We’ve all known a spoiled heir or two whose sense of entitlement might have benefited from having had to work for a living. But for every such eternal brat, there are others, equally blessed at birth, who contribute as much as they do to society precisely because they were born free from material want and able to pursue dreams that otherwise would have been extremely hard to fulfill.
Poverty may be the great equalizer, but wealth is the great liberator. It frees people from innumerable worries while opening up options and opportunities. There’s nothing wrong with seeking to bequeath this freedom to your children if you’ve achieved it for yourself. What’s government got to do with it?

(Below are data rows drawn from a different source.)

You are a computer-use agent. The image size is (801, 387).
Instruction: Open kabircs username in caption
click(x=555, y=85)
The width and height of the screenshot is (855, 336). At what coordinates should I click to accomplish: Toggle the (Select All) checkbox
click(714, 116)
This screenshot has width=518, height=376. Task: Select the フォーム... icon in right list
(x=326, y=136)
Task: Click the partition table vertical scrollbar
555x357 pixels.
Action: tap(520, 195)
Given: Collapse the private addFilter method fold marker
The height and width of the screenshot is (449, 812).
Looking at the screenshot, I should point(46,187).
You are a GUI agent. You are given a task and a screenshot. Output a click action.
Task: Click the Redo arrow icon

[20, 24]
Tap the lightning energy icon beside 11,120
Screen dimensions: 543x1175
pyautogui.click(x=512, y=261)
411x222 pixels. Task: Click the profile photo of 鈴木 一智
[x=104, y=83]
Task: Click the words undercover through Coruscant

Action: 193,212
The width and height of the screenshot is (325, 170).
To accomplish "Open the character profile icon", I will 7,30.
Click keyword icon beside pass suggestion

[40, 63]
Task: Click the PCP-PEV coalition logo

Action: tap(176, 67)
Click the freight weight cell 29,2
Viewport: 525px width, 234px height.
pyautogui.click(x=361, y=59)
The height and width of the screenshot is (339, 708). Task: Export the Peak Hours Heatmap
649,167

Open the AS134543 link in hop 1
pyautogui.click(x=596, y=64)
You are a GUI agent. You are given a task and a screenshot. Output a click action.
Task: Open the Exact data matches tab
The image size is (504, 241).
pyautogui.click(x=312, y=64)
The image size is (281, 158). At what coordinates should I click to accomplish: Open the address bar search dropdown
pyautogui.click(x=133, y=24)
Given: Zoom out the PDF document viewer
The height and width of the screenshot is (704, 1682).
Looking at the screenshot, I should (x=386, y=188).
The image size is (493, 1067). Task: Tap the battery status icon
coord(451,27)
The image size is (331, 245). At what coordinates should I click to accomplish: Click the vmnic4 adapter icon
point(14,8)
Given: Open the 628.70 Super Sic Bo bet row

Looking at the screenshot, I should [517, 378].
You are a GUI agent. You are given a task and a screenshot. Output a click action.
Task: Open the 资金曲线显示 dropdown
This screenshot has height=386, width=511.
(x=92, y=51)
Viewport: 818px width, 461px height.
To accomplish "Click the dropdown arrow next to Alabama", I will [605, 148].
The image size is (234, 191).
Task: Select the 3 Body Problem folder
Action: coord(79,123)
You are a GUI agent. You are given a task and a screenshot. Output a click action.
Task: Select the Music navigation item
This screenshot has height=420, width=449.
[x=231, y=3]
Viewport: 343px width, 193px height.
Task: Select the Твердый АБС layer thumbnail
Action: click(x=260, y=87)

Under President George W. Bush, Congress phased out the estate tax to zero this year, but if Congress doesn’t act, it will revert in 2011 to the Clinton-era rate of 55 percent. President Obama and many Democrats want to restore the tax to its 2009 level of 45 percent, with an individual exemption of $3.5 million.
They point out that such a tax would impact only a small percentage of households — most of which wouldn’t really miss it, allegedly, or have any idea how to use it more productively than government anyway.
Actually, economists make a very good case that those who own the most successful family businesses tend to plow their earnings back into the enterprises — and that the estate tax dampens jobs growth, capital formation and hard work.
But set the economic arguments aside and consider the moral calculus alone. Perlmutter is alarmed that someone might inherit grandpa’s yacht. I’m more concerned that he thinks the fellow who bought the yacht (I only wish) had a silent partner in government.
If Washington is determined to re-impose an estate tax, at the very least it should curb its appetite for such a large share of the pie.
Forty-five percent is grotesque. Twenty-five percent, on the other hand, would merely be unfair.